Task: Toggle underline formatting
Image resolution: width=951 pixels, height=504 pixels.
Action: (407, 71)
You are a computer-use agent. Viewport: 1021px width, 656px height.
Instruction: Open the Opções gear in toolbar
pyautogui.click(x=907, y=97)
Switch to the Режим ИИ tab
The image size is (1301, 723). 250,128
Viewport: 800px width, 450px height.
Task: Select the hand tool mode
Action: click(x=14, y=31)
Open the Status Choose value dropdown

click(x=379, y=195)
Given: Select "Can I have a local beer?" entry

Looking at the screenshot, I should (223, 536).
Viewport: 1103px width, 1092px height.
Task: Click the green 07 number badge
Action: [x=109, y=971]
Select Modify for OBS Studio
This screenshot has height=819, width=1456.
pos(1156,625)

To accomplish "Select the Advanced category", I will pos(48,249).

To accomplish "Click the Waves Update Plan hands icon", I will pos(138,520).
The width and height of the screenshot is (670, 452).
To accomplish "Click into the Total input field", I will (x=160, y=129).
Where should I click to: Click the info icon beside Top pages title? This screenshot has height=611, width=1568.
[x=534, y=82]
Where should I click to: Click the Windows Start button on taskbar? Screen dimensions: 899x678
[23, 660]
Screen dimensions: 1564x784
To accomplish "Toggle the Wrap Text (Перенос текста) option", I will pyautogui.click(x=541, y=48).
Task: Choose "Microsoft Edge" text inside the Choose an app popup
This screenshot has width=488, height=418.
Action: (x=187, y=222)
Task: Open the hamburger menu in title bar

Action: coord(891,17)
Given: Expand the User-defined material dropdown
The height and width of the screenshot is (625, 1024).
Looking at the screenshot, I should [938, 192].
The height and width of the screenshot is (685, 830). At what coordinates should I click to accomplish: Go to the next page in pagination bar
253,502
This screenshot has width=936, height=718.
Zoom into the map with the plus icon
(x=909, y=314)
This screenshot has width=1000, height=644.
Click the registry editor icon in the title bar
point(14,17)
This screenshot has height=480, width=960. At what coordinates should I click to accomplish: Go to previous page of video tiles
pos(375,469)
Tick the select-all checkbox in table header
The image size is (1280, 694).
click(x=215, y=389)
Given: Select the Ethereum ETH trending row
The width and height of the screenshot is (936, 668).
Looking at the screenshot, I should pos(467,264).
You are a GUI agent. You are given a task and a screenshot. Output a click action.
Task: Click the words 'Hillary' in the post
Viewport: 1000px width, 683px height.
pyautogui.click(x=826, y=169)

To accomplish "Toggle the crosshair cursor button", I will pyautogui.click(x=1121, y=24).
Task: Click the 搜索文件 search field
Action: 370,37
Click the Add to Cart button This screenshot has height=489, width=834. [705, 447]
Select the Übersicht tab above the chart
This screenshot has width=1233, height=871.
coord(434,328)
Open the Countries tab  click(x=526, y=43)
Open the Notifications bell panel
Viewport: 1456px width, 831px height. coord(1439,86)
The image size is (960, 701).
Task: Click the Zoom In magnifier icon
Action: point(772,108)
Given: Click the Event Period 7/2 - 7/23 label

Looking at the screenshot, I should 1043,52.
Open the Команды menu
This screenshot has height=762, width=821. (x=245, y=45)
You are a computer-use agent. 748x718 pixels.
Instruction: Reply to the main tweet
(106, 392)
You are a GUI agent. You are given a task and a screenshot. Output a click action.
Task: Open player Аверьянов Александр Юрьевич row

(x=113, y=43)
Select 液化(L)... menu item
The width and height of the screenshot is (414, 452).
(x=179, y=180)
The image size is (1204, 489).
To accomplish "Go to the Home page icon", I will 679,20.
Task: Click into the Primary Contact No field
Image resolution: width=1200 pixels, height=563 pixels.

◆ THE EXERCISE ◆
Copy the rows above word for word, starting at the row that contains "will pyautogui.click(x=1121, y=24)." and ending at the row that contains "Open the Countries", with both of those rows included.

◆ ANSWER FOR THIS EXERCISE ◆
To accomplish "Toggle the crosshair cursor button", I will pyautogui.click(x=1121, y=24).
Task: Click the 搜索文件 search field
Action: 370,37
Click the Add to Cart button This screenshot has height=489, width=834. [705, 447]
Select the Übersicht tab above the chart
This screenshot has width=1233, height=871.
coord(434,328)
Open the Countries tab  click(x=526, y=43)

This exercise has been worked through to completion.